((
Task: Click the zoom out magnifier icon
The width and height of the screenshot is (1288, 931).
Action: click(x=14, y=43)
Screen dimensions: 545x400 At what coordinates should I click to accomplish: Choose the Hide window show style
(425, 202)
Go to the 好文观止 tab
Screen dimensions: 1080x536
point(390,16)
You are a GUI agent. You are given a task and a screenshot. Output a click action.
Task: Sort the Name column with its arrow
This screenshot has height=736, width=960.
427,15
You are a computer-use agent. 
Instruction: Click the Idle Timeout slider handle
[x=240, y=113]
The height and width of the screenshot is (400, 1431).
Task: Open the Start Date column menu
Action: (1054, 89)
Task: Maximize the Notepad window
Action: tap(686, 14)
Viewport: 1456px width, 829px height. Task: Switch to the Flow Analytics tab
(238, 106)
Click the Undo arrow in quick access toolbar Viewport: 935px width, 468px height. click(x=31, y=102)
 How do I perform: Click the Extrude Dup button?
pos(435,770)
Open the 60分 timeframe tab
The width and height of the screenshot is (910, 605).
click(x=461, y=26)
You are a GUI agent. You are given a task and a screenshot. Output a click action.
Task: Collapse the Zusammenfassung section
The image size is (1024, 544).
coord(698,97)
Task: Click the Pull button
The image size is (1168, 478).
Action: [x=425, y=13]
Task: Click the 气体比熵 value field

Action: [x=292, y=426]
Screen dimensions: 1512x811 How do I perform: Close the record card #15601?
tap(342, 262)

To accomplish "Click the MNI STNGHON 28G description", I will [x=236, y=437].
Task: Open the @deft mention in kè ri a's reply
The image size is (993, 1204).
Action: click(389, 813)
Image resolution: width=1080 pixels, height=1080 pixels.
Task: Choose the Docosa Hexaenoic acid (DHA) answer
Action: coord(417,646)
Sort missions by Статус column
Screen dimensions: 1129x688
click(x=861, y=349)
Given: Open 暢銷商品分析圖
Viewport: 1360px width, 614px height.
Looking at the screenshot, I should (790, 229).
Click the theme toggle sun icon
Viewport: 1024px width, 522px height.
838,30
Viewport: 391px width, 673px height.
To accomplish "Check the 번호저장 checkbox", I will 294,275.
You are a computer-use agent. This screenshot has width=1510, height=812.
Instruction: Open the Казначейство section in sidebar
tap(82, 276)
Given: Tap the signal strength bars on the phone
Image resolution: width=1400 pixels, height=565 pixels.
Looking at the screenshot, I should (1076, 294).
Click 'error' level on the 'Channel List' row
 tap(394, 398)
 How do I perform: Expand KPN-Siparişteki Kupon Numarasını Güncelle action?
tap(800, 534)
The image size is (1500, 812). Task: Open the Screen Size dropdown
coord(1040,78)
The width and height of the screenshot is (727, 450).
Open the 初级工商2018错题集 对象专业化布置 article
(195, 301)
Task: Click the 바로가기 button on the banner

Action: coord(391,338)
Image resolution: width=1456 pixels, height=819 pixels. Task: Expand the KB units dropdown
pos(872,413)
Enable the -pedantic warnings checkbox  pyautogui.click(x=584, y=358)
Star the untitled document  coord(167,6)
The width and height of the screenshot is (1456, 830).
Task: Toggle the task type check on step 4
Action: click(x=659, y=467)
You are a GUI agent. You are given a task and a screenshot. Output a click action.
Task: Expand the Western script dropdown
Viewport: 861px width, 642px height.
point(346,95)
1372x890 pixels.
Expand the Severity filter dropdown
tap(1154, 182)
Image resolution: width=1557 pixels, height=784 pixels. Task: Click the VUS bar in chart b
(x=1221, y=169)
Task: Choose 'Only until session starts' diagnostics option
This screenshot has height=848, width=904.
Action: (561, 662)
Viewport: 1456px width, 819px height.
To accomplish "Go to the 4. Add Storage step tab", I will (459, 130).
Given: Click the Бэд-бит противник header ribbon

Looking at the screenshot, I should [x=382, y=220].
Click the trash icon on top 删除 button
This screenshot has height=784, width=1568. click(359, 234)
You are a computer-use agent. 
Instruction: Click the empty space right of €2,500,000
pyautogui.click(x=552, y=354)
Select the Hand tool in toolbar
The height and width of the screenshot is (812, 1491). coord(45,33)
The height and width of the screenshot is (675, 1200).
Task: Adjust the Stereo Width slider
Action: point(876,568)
))
Work to complete
Please copy out every line above that contains the string "section", treating uppercase and lowercase as different.

Response
Task: Collapse the Zusammenfassung section
Instruction: Open the Казначейство section in sidebar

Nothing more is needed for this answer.